Chapter 5

It took Ines four hours to get back to Manhattan. She had hitchhiked part of the way with a trucker who looked at her with pity, dropping her off near the George Washington Bridge.

She was soaked, shivering, and her feet were blistered and bleeding inside her wet shoes.

She went straight to the hotel where she worked as a maid-her real job, the one that kept the lights on. She slipped in through the employee entrance, hoping to change into her uniform and disappear into the linen closet for a nap.

Her manager, Henderson, was waiting by the time clock.

He took one look at her dripping hair and shook his head. He held out a white envelope.

"You're done, Mccall," he said. He didn't look her in the eye.

Ines froze. She signed rapidly. Why? I'm on time.

Henderson sighed. "We got a call. From the board. Someone high up said you're a security risk." He lowered his voice. "You pissed off the wrong people, Ines. Take your pay and go."

Dorian.

It had to be. He wasn't satisfied with stranding her; he had to destroy her livelihood too.

Ines took the envelope. It felt light. Two hundred dollars, maybe.

She walked out into the alley, leaning against the brick wall. Her phone buzzed.

Reminder: Nursing Home Payment Due: $5,800. Deadline: 11:59 PM.

She slid down the wall until she hit the wet pavement. She had nothing. No job. No money. No pride.

She dragged herself to the subway.
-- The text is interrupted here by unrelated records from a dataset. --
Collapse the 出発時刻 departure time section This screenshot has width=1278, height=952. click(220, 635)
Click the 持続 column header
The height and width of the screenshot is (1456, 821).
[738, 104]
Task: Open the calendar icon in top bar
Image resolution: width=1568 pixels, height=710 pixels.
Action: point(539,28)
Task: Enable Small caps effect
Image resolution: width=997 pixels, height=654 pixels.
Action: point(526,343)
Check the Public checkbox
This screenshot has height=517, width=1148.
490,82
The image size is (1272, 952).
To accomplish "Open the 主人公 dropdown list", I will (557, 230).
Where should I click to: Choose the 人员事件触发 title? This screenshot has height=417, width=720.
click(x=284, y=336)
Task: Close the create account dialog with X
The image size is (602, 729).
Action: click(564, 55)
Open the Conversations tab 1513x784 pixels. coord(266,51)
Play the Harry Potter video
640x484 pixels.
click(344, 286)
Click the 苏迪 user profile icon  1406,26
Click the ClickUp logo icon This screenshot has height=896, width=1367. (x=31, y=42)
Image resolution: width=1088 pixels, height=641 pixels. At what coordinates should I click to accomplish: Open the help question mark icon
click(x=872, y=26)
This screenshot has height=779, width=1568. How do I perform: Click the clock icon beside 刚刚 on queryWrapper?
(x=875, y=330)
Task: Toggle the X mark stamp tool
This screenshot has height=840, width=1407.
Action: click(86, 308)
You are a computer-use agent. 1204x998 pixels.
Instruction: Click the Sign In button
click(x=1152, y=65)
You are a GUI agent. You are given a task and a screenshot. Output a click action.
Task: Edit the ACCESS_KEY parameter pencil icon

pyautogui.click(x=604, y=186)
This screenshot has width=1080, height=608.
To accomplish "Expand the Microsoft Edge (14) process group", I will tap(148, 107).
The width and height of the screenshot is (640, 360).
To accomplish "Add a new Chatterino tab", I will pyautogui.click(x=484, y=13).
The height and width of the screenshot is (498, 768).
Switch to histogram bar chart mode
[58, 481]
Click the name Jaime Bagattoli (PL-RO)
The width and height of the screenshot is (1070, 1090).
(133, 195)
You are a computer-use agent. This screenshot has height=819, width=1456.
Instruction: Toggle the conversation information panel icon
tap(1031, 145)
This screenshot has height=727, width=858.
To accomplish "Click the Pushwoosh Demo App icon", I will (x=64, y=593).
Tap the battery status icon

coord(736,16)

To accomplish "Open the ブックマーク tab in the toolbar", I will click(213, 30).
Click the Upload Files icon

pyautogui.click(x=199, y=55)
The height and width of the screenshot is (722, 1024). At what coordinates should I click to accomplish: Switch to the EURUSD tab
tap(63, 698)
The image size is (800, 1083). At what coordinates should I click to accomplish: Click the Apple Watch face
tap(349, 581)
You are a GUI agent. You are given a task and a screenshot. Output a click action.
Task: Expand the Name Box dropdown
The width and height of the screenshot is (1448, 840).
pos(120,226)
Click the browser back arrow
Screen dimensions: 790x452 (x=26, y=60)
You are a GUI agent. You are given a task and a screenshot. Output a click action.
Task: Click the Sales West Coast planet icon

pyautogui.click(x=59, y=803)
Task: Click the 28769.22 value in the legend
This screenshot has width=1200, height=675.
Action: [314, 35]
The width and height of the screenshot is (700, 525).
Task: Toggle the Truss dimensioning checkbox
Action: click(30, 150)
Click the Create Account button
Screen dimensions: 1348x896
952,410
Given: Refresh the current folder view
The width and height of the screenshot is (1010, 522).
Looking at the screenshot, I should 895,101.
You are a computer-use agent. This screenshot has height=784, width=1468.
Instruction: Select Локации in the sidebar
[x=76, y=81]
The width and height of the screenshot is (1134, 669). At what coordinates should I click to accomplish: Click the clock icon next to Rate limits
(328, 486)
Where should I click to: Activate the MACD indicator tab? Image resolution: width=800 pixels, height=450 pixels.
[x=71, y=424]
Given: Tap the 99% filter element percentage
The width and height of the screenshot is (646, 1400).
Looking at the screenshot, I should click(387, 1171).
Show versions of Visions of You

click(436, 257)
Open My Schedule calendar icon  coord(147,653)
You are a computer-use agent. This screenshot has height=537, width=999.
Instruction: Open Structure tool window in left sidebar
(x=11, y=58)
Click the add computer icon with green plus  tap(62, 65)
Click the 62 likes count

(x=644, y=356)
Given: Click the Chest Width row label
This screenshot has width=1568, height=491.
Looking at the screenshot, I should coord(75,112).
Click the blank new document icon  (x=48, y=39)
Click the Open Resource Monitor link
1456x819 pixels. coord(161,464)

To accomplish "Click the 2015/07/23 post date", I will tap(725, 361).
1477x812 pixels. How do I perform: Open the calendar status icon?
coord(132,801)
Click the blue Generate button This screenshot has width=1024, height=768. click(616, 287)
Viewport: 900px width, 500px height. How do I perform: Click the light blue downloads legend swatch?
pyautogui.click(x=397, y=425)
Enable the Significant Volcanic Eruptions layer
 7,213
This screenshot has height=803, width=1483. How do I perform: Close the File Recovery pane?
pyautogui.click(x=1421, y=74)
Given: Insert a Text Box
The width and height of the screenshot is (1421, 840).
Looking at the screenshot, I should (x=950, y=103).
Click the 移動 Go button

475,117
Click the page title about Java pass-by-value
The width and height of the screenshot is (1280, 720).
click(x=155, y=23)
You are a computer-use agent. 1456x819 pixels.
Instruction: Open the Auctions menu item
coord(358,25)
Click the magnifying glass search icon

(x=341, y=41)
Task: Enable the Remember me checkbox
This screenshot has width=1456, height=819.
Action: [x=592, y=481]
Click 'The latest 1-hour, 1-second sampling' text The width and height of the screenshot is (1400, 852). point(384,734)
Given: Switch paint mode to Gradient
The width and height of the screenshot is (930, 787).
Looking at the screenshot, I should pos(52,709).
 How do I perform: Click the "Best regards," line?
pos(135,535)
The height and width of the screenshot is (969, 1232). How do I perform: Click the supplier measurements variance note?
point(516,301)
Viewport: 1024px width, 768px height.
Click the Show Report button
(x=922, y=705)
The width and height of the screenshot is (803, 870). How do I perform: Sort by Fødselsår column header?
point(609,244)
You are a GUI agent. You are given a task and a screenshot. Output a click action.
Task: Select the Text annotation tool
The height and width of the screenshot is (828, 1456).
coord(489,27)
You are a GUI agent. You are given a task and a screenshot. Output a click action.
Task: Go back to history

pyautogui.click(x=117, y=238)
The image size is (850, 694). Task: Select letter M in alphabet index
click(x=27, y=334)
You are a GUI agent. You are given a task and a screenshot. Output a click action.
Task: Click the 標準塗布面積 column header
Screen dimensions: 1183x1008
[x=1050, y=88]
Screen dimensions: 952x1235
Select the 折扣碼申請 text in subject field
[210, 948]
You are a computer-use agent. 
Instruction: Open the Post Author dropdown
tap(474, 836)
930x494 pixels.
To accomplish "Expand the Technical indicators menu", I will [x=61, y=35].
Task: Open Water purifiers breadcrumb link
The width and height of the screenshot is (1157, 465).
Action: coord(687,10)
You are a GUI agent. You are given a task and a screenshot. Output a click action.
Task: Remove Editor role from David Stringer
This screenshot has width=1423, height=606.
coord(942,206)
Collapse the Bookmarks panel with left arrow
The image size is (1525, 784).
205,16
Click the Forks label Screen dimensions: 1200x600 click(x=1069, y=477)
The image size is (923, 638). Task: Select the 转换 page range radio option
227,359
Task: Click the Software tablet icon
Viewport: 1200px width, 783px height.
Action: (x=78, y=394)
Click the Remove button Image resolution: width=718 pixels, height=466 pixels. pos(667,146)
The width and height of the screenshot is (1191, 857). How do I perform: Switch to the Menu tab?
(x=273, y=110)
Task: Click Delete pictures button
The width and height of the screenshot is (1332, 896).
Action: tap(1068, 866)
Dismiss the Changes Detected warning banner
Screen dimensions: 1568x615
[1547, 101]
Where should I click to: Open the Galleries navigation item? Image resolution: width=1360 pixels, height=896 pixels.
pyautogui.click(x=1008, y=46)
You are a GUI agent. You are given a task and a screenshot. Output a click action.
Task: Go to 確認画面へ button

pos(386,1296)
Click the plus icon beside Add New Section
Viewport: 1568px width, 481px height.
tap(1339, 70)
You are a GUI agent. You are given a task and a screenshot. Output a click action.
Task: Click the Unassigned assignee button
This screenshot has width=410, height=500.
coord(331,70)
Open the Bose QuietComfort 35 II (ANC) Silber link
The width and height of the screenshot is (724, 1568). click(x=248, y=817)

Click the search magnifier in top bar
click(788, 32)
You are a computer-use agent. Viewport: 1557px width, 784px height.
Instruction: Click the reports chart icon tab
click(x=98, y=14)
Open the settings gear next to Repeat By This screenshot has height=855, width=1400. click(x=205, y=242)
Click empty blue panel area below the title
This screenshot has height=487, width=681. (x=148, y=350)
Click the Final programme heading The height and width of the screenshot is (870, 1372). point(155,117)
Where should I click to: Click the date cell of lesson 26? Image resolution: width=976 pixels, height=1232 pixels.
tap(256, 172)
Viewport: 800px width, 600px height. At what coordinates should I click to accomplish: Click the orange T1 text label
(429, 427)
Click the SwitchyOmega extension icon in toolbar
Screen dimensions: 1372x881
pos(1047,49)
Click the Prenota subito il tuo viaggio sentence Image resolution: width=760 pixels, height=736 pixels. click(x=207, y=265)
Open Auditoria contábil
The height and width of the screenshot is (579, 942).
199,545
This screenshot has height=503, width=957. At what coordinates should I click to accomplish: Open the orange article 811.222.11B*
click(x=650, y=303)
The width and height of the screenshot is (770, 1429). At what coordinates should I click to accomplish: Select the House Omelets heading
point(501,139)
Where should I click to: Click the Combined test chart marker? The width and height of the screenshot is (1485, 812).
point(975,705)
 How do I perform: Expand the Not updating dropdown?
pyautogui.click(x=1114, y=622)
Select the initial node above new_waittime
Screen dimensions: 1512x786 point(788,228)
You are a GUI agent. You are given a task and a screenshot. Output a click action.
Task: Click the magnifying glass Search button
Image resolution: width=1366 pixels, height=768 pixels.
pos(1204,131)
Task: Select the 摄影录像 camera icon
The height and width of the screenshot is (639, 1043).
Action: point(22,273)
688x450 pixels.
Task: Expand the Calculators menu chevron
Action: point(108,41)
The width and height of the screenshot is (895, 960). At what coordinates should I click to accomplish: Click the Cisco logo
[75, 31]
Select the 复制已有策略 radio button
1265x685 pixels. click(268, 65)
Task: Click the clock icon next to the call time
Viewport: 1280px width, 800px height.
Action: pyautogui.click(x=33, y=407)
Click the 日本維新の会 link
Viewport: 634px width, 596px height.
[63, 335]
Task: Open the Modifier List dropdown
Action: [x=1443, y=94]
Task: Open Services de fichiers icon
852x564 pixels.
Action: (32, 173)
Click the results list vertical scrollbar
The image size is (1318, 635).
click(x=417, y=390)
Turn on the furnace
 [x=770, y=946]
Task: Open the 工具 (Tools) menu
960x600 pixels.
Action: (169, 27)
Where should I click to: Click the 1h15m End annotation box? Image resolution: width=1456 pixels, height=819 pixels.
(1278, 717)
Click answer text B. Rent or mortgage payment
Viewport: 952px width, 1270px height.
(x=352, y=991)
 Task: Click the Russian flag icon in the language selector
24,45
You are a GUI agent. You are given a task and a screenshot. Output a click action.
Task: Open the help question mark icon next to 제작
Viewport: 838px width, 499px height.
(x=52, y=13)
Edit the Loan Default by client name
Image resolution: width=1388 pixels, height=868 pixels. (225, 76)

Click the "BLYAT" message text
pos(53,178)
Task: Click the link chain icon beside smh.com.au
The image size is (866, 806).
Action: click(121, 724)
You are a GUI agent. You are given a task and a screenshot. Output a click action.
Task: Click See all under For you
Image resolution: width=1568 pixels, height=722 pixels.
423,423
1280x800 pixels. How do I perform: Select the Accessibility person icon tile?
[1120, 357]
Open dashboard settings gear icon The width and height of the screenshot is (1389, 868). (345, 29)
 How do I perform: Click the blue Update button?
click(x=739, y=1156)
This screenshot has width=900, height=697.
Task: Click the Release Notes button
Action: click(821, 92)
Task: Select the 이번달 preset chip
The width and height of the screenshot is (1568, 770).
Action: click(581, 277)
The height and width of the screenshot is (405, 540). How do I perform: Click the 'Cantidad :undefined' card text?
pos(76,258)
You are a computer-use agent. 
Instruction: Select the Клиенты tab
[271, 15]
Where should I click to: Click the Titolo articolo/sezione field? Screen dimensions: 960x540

The ride to Queens was a blur of exhaustion.

When she reached her apartment building, the sun was setting, casting long, bruised shadows across the projects.

She entered the stairwell. The smell hit her instantly.

It wasn't the usual smell of urine and cabbage. It was cheap, spicy cologne. The kind that burned your nose.

Ines stopped on the second landing. She turned to leave.

The door above her flew open. Two men-massive, shaped like refrigerators-blocked the stairs.

Behind them, Silas peered out. He looked terrified. And eager.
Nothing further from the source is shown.